Actionable fix: Require third-party validation of offtake letters of intent (LOIs). Only LOIs backed by prepayment or penalty clauses (e.g., $50/tonne short-fall fee) signal real demand.
People Also Ask
What percentage of oil majors’ CAPEX is allocated to hydrogen?
As of 2024, hydrogen accounts for 3.1–5.7% of total planned CAPEX among top 10 oil majors (Wood Mackenzie, June 2024). Shell leads at 5.7%, while Chevron lags at 3.1%—both below their 2030 targets of 8–10%.
Which oil company has the largest operational green hydrogen plant?
Shell’s HyWay27 (Netherlands) is the largest fully operational green hydrogen plant owned by an oil major: 60 MW PEM electrolysis, producing ~7,200 kg H₂/day since January 2024.
Do oil companies produce their own electrolyzers—or rely on suppliers?

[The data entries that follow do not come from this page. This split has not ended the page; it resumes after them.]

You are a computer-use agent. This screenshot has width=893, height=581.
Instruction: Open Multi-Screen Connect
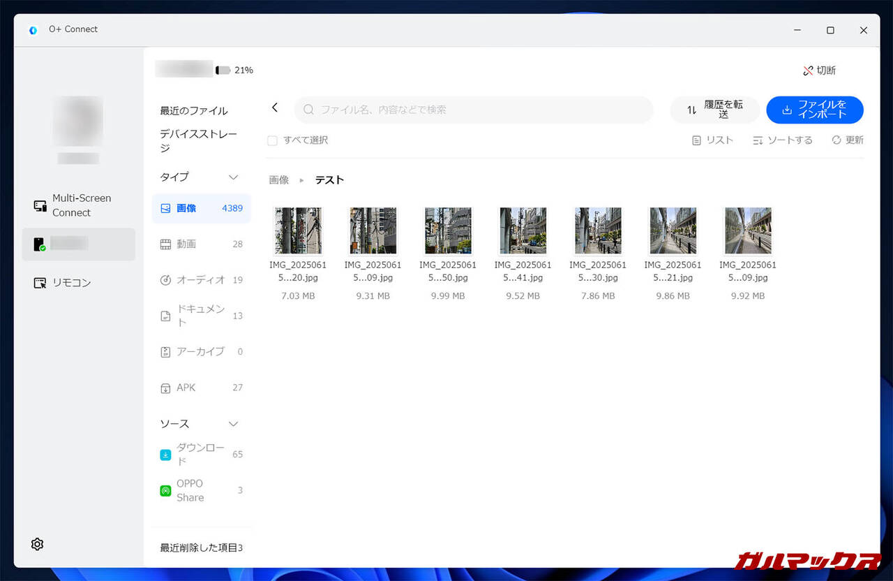(x=40, y=205)
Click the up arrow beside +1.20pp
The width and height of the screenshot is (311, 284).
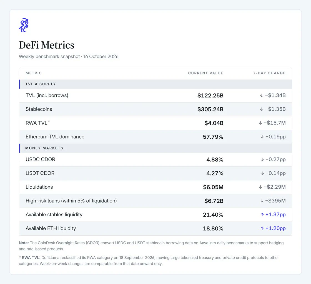point(262,229)
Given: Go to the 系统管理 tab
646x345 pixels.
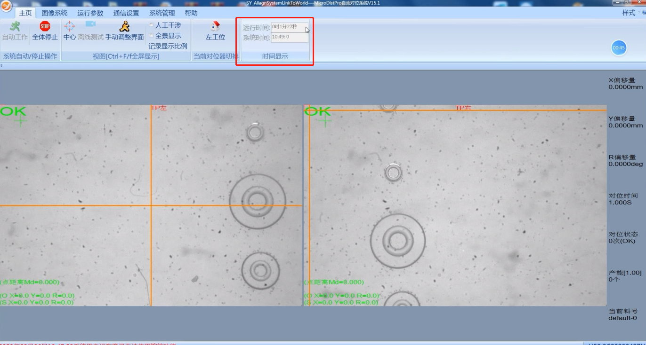Looking at the screenshot, I should tap(162, 13).
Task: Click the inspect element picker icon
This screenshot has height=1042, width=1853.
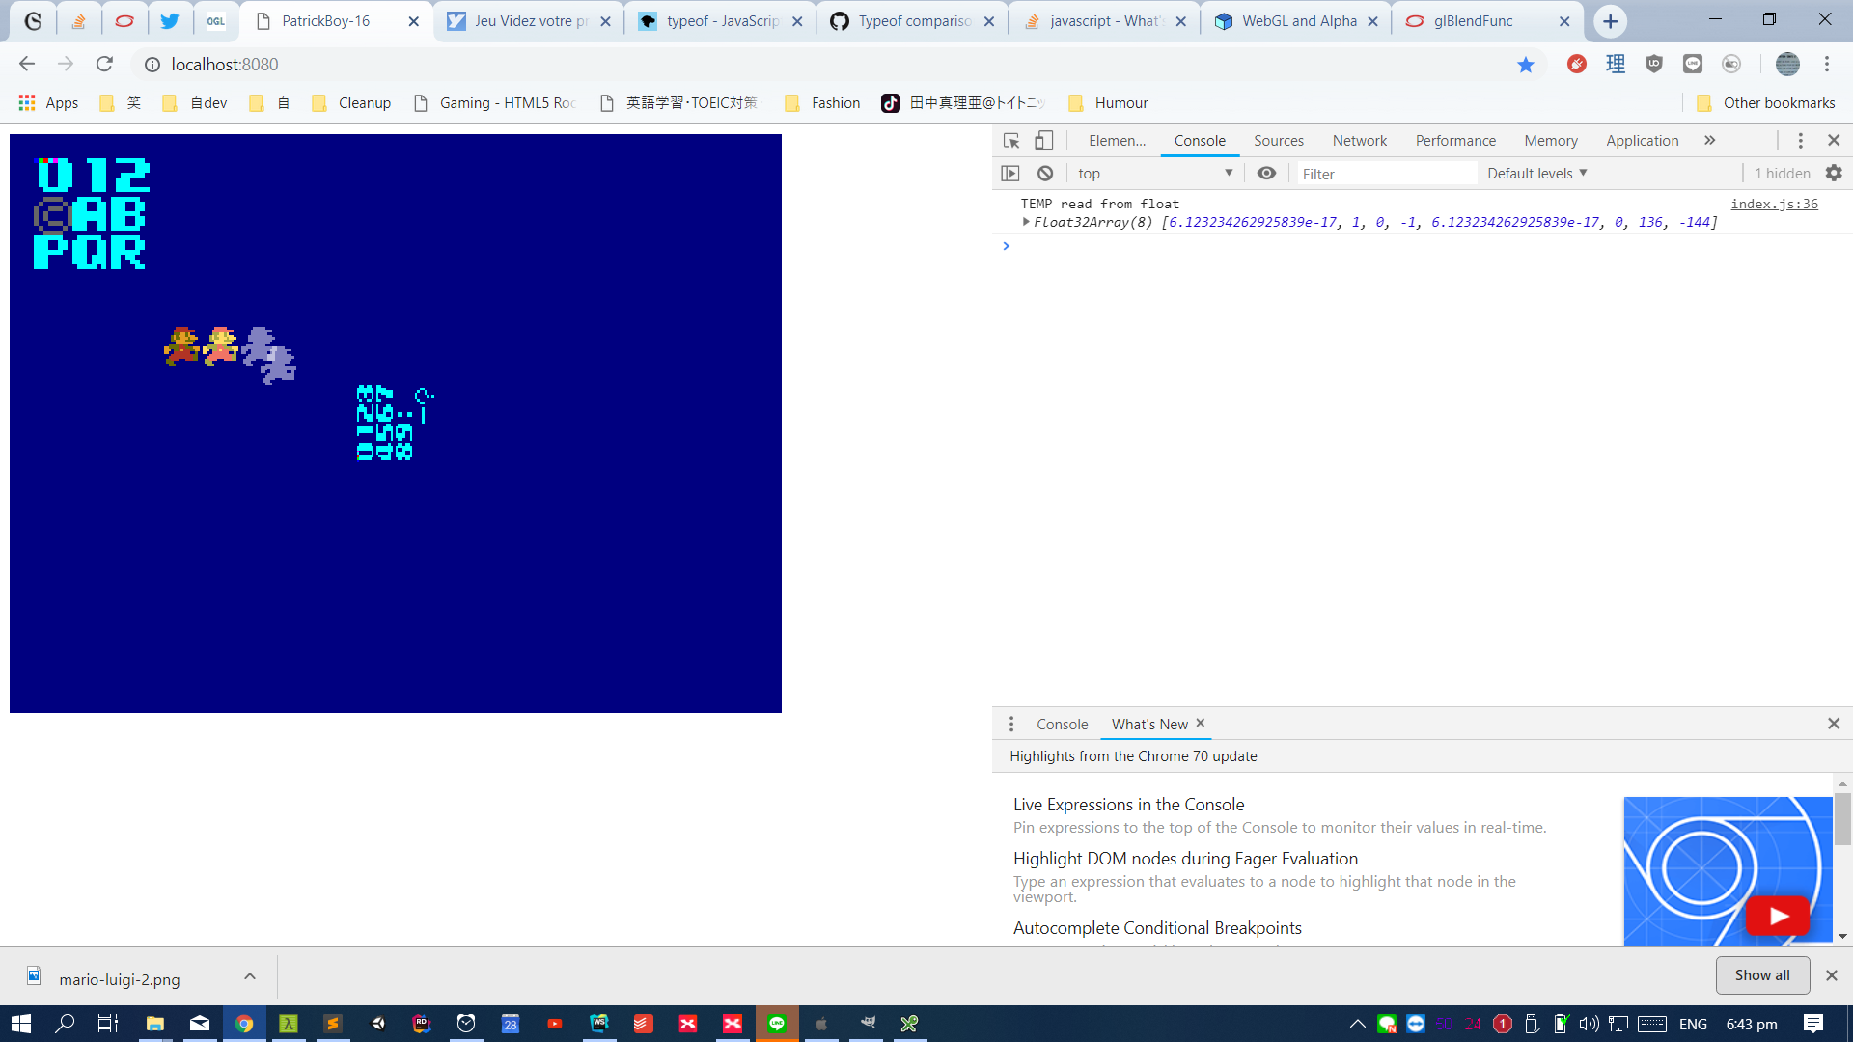Action: [x=1011, y=141]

None manufacture electrolyzers at scale. All source from specialists: Shell uses ITM Power and ThyssenKrupp; BP partners with Plug Power and Cummins; TotalEnergies co-invested in French startup Areva H2Gen but still procures 92% of units externally.
How do oil majors handle hydrogen storage and transport?
They prioritize existing assets: 68% use high-pressure tube trailers (up to 500 bar) for <100 km hauls; 22% repurpose natural gas pipelines (e.g., Equinor’s Nordic Hydrogen Pipeline); only 10% invest in liquid H₂ (cost: $1.20–$1.60/kg liquefaction, 30–33% energy loss).
Are oil company hydrogen projects profitable yet?
No large-scale project is cash-flow positive without subsidies. Even Shell’s HyWay27 requires €0.85/kg EU Innovation Fund top-up to reach breakeven. First unsubsidized profitability is projected for 2028–2030 (IEA).
What role do fuel cell companies like Ballard and Plug Power play in oil majors’ strategies?
They’re critical enablers—not competitors. Ballard supplies PEM stacks to BP’s heavy-duty trucks; Plug Power provides full-stack refueling systems to Shell’s U.S. stations. Oil majors avoid R&D but pay premium integration fees: $1.2M–$1.8M per station for Plug Power’s GenFuel system (2024 contract data).